Mutual fund complexes branching into hedge funds to woo new customers are facing scrutiny from regulators who fear that traditional mutual fund investors could be harmed as the two different types of funds are offered under one roof, lawyers told Reuters Monday.
"Managers receive better compensation for hedge fund products than mutual fund products, and that creates a conflict on where you send the trades," said Kenneth Gerstein, a partner at law firm Schulte Roth & Zabel. That could entice a manager of both a hedge fund and a mutual fund to work harder for his or her hedge fund clients, fund managers and lawyers said.
The prospect of conflicts has reportedly caught the eye of the Securities and Exchange Commission.
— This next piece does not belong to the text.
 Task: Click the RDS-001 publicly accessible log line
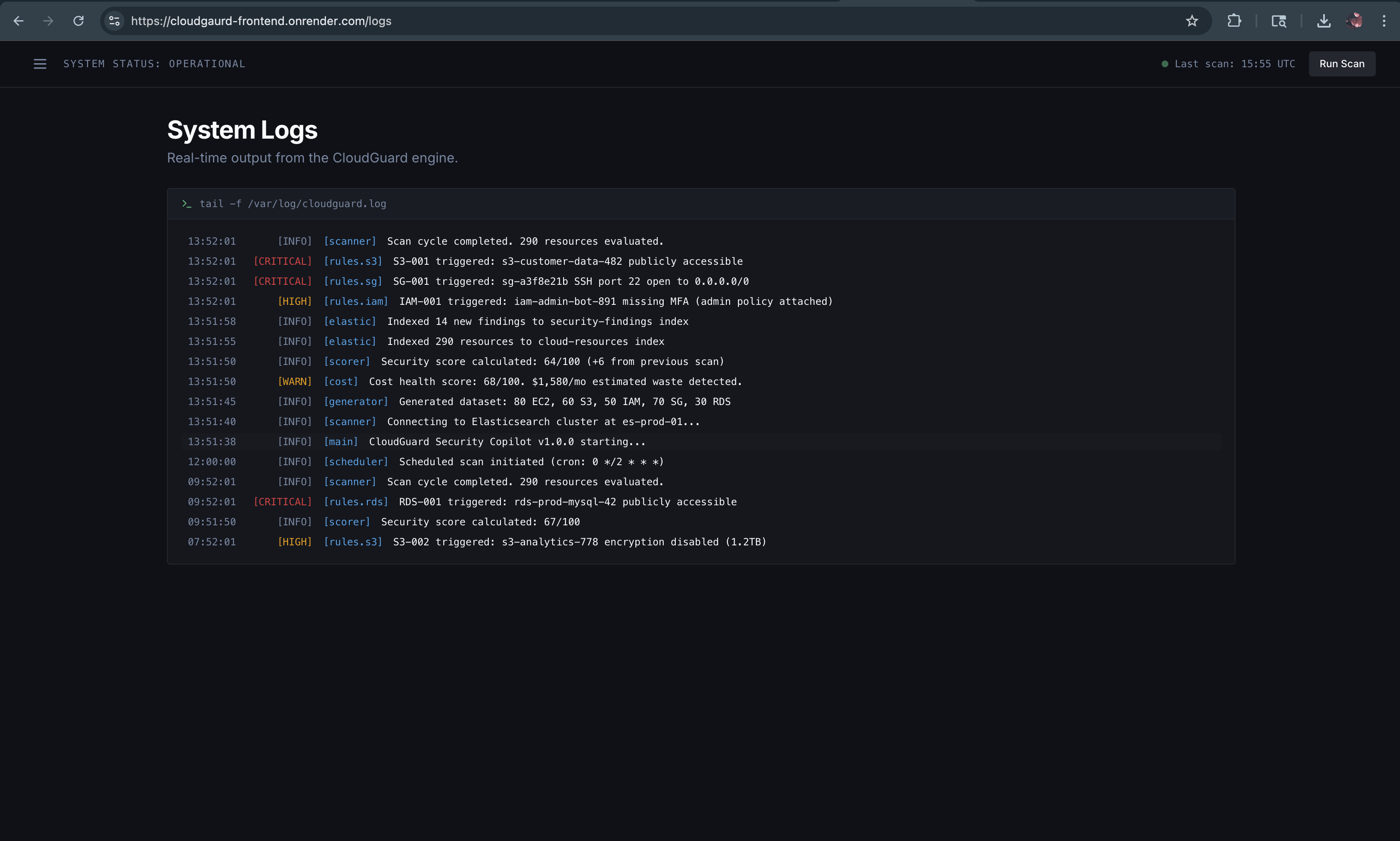coord(567,502)
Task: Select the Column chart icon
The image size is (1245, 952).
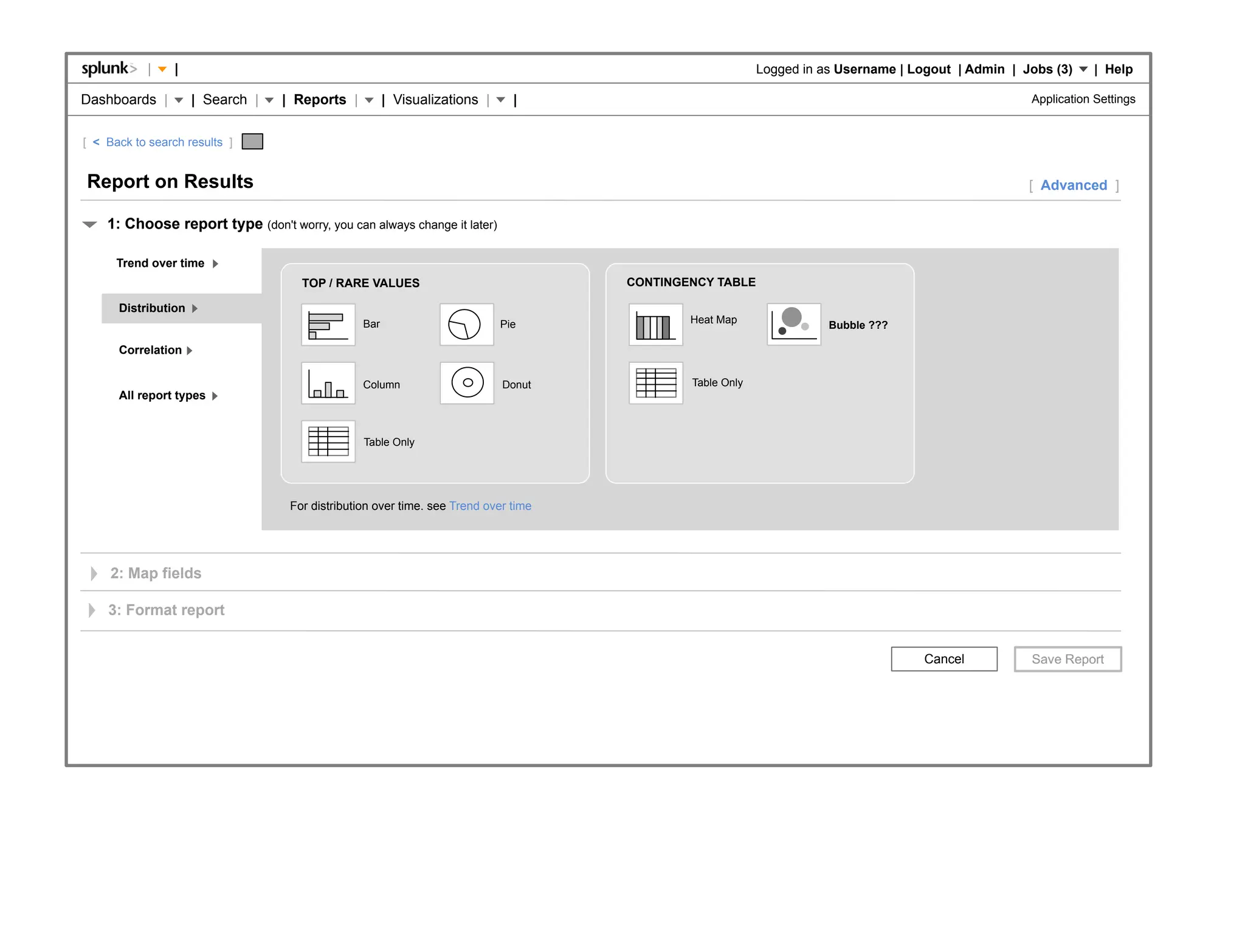Action: pos(328,384)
Sources familiar with the agencys ongoing hedge fund industry probe ( see MFMN 03/31/03) said the loosely regulated industry may soon face some restrictions.
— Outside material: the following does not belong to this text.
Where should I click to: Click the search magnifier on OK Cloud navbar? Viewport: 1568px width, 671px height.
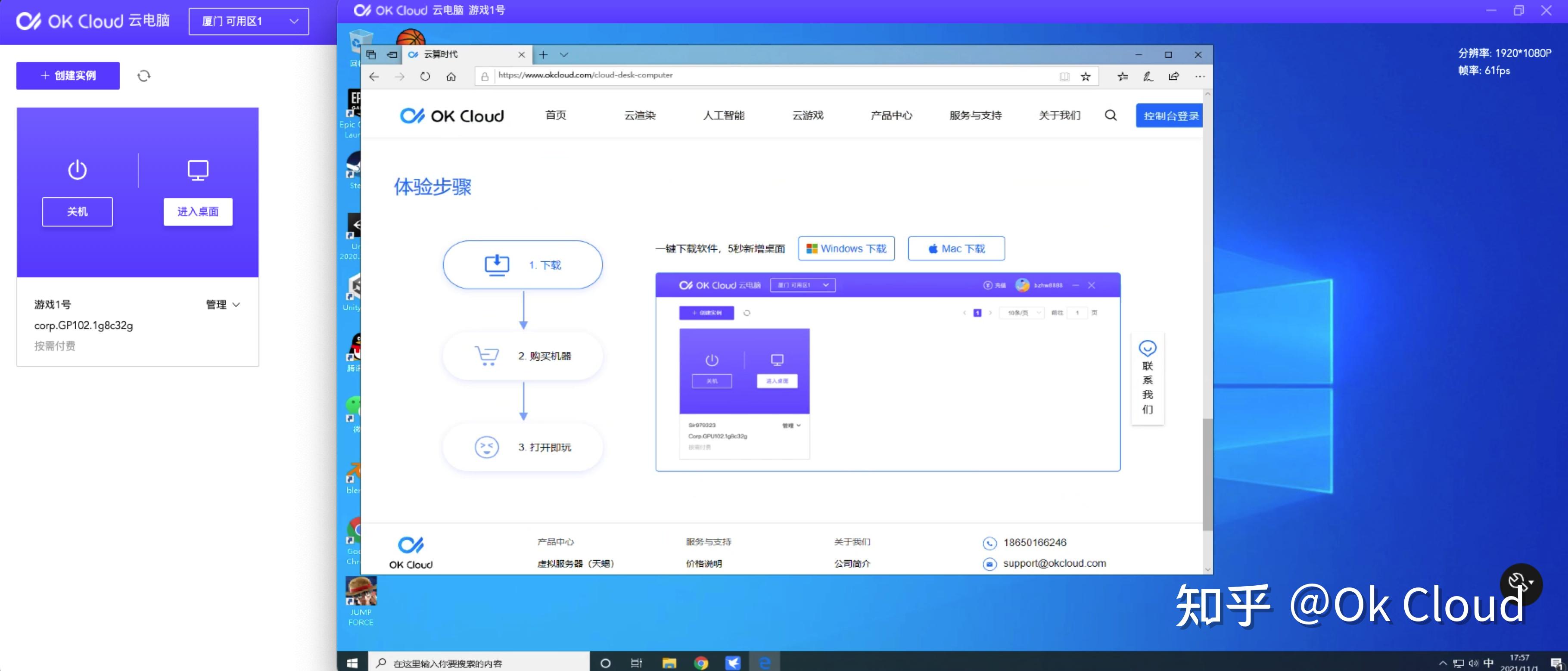tap(1110, 115)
Hedge funds, often described as freewheeling investment pools, manage roughly $600 billion. They have traditionally charged their rich clients multi-million dollar minimums, but have recently begun to lure average investors such as teachers and social workers with smaller minimums of as little as $25,000.
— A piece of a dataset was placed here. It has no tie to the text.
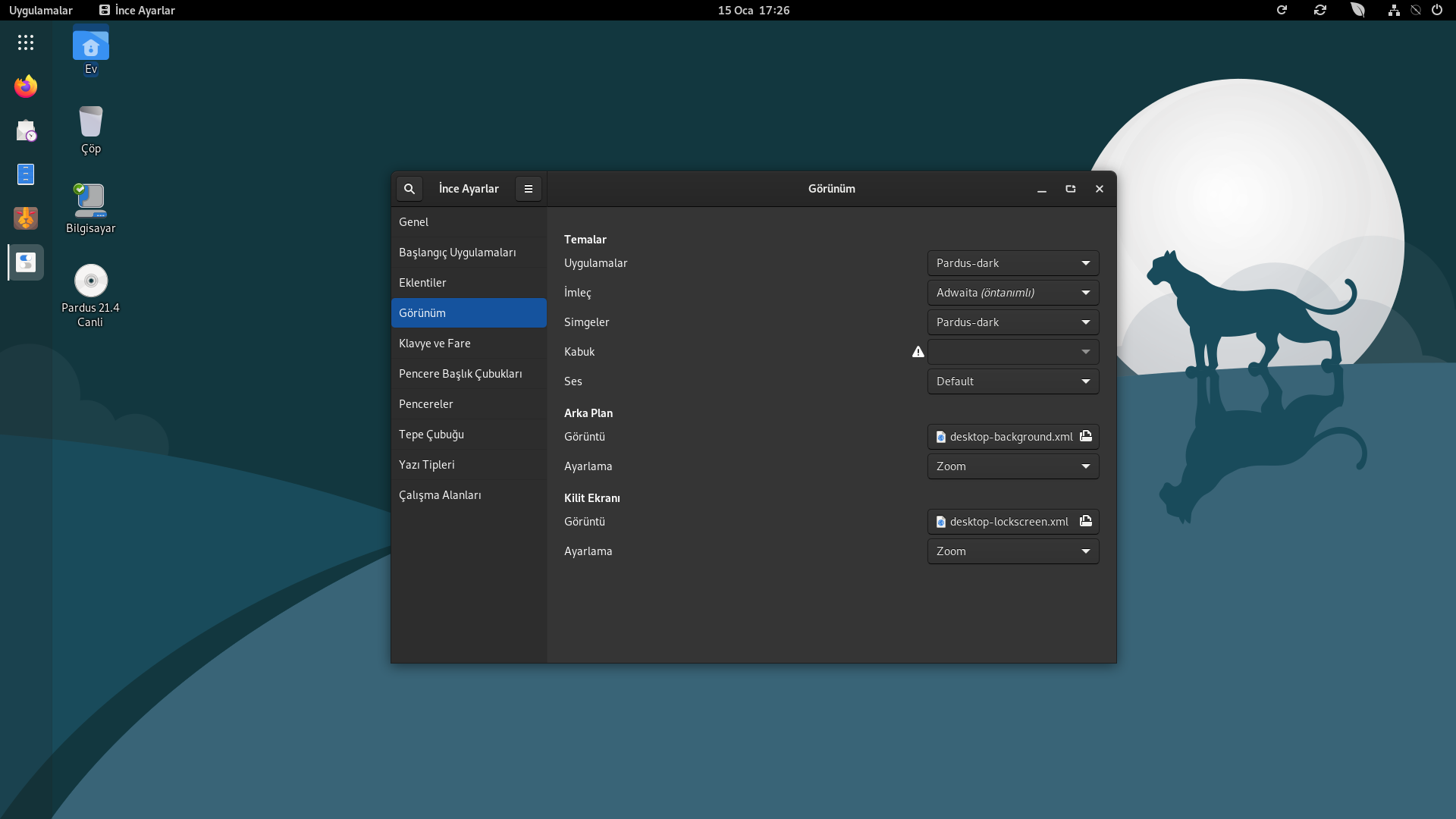Expand the İmleç Adwaita cursor dropdown

pos(1013,293)
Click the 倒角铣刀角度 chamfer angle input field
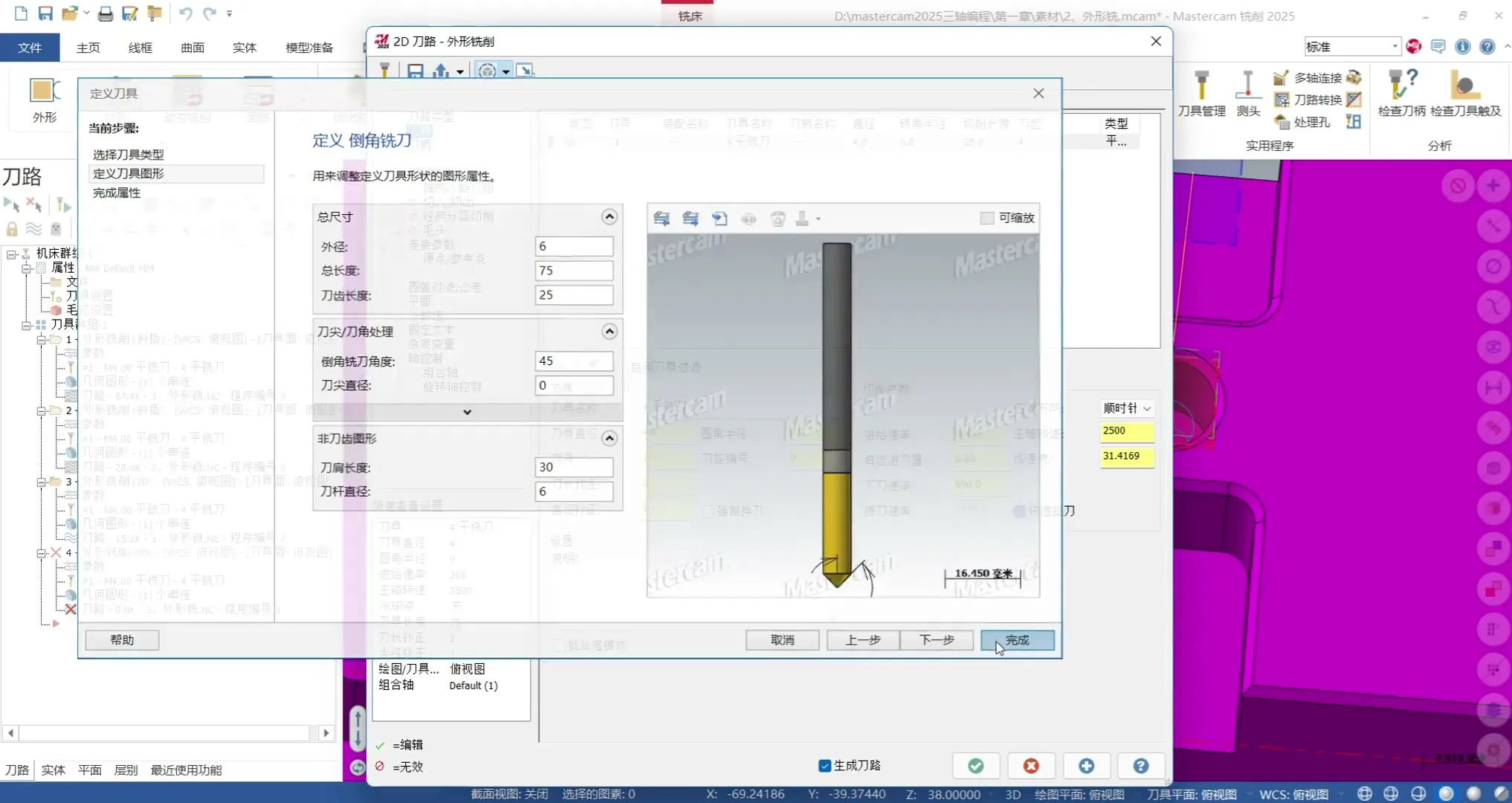1512x803 pixels. point(573,361)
By using techniques like selling stocks short and borrowing money, or leveraging, hedge fund managers generally outperform their mutual fund manager cousins, boosting their employers bottom line and making their clients happy.
In another possible conflict of interest, a mutual fund manager could buy a stock that the hedge fund manager will sell short, creating a situation where the mutual fund client may see heavy losses while the hedge fund client sees gains.
To avoid these sorts of problems, industry observers are becoming more convinced that some sort of regulations will soon face hedge funds.
"There are clear signals that the SEC has sent, and there has been a clear move toward regulating the industry," said Jedd Wider, a partner at law firm Orrick, Herrington & Sutcliffe.